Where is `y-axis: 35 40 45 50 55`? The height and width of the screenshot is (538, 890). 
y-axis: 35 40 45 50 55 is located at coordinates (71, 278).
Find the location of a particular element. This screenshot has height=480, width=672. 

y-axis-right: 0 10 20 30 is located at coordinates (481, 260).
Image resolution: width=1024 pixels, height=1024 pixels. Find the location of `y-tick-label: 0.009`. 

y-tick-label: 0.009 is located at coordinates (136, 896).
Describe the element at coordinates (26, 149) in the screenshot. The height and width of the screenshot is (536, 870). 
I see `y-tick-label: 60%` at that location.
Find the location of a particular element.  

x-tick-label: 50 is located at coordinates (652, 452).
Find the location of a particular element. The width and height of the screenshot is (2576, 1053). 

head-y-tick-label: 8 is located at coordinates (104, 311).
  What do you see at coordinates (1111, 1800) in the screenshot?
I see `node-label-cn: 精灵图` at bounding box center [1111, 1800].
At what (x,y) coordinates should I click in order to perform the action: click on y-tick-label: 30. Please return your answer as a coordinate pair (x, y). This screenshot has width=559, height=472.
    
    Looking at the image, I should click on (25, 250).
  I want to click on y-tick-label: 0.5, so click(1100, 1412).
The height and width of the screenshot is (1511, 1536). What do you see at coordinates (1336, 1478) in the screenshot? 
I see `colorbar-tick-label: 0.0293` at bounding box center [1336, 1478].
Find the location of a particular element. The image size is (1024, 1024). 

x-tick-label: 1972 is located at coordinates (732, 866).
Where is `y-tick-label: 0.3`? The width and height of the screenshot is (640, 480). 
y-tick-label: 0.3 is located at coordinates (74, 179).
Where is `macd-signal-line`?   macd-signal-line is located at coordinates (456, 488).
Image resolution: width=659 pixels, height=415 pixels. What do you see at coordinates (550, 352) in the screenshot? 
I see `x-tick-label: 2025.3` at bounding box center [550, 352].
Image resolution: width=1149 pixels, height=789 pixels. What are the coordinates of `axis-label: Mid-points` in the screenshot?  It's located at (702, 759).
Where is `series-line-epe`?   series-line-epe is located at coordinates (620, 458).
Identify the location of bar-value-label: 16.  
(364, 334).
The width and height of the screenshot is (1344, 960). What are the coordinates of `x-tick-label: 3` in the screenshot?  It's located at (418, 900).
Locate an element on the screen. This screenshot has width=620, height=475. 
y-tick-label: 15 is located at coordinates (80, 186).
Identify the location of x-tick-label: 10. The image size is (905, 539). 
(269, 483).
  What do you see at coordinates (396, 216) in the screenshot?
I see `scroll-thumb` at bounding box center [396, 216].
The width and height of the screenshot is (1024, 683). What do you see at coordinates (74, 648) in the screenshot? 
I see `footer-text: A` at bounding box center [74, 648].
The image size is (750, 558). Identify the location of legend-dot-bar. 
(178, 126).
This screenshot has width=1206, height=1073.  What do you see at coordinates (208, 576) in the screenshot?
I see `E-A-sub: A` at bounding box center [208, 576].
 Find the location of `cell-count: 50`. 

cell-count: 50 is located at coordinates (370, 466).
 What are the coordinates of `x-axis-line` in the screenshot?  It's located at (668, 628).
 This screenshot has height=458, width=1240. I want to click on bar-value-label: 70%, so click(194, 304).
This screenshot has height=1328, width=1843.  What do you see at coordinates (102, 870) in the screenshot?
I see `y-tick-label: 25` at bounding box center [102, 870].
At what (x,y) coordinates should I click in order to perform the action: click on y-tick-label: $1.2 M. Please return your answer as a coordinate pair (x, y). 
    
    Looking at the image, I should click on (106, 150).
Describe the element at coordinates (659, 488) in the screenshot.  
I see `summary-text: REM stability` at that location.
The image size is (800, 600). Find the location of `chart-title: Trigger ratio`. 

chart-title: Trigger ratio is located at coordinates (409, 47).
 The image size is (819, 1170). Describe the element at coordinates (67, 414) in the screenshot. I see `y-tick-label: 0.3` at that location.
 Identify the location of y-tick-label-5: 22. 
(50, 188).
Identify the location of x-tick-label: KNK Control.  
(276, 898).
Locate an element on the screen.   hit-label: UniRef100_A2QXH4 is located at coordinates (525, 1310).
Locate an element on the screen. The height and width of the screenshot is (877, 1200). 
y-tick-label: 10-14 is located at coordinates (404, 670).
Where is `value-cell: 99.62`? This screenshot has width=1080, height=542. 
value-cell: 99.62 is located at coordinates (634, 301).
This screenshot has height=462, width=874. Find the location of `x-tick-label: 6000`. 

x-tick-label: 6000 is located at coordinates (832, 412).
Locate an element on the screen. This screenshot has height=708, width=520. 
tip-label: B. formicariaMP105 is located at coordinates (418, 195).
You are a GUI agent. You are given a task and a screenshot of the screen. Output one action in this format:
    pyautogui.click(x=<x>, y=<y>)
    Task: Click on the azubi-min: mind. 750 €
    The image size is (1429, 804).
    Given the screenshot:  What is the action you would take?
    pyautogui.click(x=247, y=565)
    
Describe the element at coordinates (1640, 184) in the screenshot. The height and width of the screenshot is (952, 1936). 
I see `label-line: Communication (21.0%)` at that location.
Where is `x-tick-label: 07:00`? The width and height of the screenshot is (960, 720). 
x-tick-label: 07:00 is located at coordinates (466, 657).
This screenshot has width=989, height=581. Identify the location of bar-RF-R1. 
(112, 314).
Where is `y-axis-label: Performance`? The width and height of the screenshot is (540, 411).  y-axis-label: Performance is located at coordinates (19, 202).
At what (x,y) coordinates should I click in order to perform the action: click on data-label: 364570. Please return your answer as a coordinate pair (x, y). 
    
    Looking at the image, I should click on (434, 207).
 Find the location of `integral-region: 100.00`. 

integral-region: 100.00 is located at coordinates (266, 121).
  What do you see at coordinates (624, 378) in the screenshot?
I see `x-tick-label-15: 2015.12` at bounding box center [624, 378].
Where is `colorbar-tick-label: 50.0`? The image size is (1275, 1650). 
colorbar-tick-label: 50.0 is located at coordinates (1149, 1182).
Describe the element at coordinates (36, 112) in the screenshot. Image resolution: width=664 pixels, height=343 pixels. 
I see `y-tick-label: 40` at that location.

§ What is being asked
Copy out the lines above word for word, from the line containing "Identify the location of x-tick-label: KNK" through the line containing "y-tick-label: 10-14 is", including both of those lines.

§ Task response
Identify the location of x-tick-label: KNK Control.  
(276, 898).
Locate an element on the screen.   hit-label: UniRef100_A2QXH4 is located at coordinates (525, 1310).
Locate an element on the screen. The height and width of the screenshot is (877, 1200). 
y-tick-label: 10-14 is located at coordinates (404, 670).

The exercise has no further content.